Is there a left-liberal-multicultural atmosphere at elite institutions? Undoubtedly, though the surveys on which conservatives rely probably misconstrue its pervasiveness. Academics do flock together and sometimes abuse their power. The even more intractable problem is that conformity, both the faculty’s and the students’, is self-fulfilling, lending itself to the enshrinement of the smug, the snug, and the narrow. Much of the muffling, as always, is the product of peer pressure, which is as real at liberal arts colleges as at military academies. When fundamentals go unquestioned and dissenters are intimidated, those who prevail get lazier and dumber.

How deep is the silence? Hard to know. Much cited in conservative columns is a 2002 survey by the student newspaper at Wesleyan University, according to which a full 32 percent of the students felt “uncomfortable speaking their opinion” on the famously liberal campus.

Whatever that means exactly, the pop-psych language is telling. Since when is higher education supposed to make you feel comfortable, anyway? In a largely unexamined triumph of marketplace values, college has come to be seen as a consumable product. Parents invest through the nose hoping for practical payoff. What follows is grade inflation, epidemic cheating, scorn for a common curriculum, and an all-around supermarket attitude. Consumer choice—embrace whatever turns you on, avoid what- ever turns you off—is elevated to a matter of high principle. But weren’t conservatives supposed to be fixing our minds on higher values?

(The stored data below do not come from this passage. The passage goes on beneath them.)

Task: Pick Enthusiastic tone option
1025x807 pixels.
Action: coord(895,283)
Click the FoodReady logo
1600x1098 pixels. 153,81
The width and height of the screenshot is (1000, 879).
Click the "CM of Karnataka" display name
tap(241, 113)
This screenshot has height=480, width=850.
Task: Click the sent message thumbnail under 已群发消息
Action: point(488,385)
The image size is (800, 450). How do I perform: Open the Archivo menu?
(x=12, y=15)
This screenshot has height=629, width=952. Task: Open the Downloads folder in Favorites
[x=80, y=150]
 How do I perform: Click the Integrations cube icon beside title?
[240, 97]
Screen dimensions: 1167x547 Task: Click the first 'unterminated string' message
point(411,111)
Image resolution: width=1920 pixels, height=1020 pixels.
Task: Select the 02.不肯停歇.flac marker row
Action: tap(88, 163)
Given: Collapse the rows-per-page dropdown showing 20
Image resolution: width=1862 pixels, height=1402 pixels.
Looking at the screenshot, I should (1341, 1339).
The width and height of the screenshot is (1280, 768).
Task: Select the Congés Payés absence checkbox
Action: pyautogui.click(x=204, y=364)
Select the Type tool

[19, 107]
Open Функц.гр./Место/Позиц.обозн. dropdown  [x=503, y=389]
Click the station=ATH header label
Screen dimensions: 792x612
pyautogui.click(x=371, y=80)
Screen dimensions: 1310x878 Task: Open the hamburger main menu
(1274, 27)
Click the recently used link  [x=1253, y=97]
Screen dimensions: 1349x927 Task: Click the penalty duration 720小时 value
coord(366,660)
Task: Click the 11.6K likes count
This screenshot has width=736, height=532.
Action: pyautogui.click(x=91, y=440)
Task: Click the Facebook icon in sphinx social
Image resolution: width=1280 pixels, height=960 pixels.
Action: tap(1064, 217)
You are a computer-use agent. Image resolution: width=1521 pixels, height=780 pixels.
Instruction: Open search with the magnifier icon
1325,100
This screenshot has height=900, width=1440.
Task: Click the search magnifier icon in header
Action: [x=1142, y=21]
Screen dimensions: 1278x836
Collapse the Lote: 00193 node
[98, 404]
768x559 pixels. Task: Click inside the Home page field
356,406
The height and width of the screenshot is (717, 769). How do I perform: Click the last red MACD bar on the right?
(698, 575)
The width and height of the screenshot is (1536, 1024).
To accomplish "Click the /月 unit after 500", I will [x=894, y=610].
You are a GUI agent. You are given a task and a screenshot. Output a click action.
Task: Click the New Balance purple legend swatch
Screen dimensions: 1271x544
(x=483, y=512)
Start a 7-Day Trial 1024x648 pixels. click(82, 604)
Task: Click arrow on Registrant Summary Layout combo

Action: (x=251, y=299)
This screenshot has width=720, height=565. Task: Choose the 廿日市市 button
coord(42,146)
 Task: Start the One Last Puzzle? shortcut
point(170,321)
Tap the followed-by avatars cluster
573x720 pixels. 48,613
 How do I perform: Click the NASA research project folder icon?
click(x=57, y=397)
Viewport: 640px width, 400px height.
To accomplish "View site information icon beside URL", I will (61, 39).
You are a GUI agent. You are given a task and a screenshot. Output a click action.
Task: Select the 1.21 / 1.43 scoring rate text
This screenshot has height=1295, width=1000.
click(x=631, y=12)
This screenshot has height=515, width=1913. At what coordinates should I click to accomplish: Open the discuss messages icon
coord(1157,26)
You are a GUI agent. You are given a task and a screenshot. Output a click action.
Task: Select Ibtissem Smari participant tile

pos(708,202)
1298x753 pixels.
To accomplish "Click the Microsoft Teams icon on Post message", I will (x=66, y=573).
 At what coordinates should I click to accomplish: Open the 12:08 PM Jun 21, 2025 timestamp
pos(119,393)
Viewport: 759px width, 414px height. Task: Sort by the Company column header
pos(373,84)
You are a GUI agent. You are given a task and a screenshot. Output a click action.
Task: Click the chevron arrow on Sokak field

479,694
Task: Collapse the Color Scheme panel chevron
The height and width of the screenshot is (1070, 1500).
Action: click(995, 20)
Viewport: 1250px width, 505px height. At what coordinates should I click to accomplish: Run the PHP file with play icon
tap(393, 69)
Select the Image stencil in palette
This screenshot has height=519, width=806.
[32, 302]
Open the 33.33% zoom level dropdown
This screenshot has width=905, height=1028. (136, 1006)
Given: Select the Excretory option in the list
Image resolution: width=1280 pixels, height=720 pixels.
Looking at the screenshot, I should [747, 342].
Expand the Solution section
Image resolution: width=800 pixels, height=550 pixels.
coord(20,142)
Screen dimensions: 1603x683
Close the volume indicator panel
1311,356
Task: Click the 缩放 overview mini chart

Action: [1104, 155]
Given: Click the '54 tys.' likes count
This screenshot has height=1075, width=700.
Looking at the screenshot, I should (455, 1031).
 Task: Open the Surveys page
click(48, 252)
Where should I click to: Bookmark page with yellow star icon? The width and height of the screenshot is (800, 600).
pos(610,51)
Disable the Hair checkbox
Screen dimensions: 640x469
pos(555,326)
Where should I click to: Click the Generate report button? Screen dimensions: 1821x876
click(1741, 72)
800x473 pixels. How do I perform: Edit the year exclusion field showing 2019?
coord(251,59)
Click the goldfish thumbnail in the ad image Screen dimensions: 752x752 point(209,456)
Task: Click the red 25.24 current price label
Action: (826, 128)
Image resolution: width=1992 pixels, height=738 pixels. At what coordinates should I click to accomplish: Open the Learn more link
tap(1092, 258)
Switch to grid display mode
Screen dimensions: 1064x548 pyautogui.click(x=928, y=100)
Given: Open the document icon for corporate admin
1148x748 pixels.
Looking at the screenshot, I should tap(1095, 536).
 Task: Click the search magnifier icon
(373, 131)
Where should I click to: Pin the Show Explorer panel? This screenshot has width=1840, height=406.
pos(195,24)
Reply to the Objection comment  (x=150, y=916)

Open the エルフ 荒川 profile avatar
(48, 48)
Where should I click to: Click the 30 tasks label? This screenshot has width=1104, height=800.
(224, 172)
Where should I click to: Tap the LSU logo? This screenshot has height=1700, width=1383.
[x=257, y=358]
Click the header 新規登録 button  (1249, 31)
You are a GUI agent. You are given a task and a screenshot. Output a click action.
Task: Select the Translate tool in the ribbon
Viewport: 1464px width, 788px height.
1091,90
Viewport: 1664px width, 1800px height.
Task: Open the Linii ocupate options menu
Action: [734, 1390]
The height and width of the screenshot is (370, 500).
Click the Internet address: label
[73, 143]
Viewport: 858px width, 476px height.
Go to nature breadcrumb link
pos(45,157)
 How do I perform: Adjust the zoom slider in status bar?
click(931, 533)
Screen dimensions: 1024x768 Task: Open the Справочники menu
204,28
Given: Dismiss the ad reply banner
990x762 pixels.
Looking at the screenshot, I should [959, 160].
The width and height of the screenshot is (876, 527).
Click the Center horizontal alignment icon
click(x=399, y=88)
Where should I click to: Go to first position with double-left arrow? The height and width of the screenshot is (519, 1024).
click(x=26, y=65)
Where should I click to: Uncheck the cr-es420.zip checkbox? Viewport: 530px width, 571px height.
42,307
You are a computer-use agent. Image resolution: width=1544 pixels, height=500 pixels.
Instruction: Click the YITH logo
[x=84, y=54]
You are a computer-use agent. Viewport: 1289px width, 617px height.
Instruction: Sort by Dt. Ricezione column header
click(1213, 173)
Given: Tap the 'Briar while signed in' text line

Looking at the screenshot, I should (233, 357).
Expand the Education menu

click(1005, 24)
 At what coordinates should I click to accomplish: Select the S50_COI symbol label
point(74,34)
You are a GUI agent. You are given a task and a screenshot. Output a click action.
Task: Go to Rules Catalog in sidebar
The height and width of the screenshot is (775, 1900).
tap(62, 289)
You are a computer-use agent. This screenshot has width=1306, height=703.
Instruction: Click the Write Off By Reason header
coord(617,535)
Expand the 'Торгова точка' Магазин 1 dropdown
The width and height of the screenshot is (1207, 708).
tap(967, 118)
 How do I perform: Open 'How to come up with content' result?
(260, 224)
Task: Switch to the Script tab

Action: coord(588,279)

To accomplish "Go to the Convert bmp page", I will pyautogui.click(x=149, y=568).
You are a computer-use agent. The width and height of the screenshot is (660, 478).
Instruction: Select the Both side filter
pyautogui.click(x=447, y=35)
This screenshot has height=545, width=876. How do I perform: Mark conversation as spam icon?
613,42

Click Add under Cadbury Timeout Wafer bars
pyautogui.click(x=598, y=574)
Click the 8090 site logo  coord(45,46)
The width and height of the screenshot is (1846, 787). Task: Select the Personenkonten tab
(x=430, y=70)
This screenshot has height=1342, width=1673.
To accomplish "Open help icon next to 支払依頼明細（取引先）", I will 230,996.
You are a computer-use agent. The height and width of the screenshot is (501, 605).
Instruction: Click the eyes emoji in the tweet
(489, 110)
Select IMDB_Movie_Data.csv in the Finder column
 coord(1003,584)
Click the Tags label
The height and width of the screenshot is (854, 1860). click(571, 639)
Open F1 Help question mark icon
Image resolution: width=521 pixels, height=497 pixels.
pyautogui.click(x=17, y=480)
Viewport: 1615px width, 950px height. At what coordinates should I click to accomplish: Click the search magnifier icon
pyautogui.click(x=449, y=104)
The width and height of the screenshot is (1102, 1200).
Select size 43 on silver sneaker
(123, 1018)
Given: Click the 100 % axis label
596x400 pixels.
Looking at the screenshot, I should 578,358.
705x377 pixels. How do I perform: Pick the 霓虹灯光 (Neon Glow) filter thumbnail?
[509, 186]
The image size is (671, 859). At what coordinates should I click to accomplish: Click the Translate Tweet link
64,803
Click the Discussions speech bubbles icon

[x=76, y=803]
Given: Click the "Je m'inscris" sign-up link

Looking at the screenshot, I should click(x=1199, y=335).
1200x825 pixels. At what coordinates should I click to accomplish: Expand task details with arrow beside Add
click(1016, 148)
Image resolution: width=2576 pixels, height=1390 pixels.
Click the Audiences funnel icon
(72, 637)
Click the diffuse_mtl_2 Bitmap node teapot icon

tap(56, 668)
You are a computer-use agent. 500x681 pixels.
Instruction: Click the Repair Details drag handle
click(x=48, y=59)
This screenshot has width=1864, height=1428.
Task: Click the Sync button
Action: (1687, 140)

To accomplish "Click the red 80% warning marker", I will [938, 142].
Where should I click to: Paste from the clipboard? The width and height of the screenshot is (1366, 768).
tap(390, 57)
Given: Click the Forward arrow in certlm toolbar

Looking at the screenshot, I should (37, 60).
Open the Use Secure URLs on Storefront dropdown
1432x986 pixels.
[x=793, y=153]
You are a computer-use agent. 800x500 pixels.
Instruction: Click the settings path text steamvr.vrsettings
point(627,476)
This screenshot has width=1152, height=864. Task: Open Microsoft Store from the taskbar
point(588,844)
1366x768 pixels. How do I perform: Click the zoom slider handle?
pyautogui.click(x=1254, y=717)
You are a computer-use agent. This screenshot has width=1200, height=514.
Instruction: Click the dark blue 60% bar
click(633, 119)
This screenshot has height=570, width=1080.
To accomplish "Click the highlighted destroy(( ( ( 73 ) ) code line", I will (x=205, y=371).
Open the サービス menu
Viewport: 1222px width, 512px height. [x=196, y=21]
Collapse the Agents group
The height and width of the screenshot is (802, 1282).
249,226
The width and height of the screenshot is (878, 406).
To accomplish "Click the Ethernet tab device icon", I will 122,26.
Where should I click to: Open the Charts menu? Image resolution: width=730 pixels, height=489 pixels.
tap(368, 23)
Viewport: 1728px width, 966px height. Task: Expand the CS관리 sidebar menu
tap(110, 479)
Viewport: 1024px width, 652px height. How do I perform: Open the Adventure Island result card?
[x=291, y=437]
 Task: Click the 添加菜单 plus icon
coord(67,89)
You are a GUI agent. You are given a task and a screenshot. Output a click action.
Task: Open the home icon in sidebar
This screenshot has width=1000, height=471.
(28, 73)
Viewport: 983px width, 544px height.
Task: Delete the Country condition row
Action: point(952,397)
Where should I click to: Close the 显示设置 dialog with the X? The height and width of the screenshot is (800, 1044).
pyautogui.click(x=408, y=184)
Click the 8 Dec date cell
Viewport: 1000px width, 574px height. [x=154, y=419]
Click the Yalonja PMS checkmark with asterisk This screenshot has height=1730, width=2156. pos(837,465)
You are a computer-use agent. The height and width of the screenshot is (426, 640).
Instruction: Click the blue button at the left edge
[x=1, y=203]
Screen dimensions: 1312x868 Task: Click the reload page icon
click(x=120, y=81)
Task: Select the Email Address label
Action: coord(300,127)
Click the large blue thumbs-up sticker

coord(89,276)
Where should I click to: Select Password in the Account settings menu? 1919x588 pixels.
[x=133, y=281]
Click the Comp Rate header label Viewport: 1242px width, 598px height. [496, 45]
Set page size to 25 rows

Here’s the contradiction inherent in this right-wing crusade. In their sudden sensitivity to the comfort of minorities—ideological ones, in this case—the advocates of legislative intervention on campus speech discard one of the virtues that conservatives have long embraced: the insistence on standing strong. They tend to cast students as frail, helpless victims of “abuse” who need institutional muscle to defend them against forces of evil they dare not confront on their own.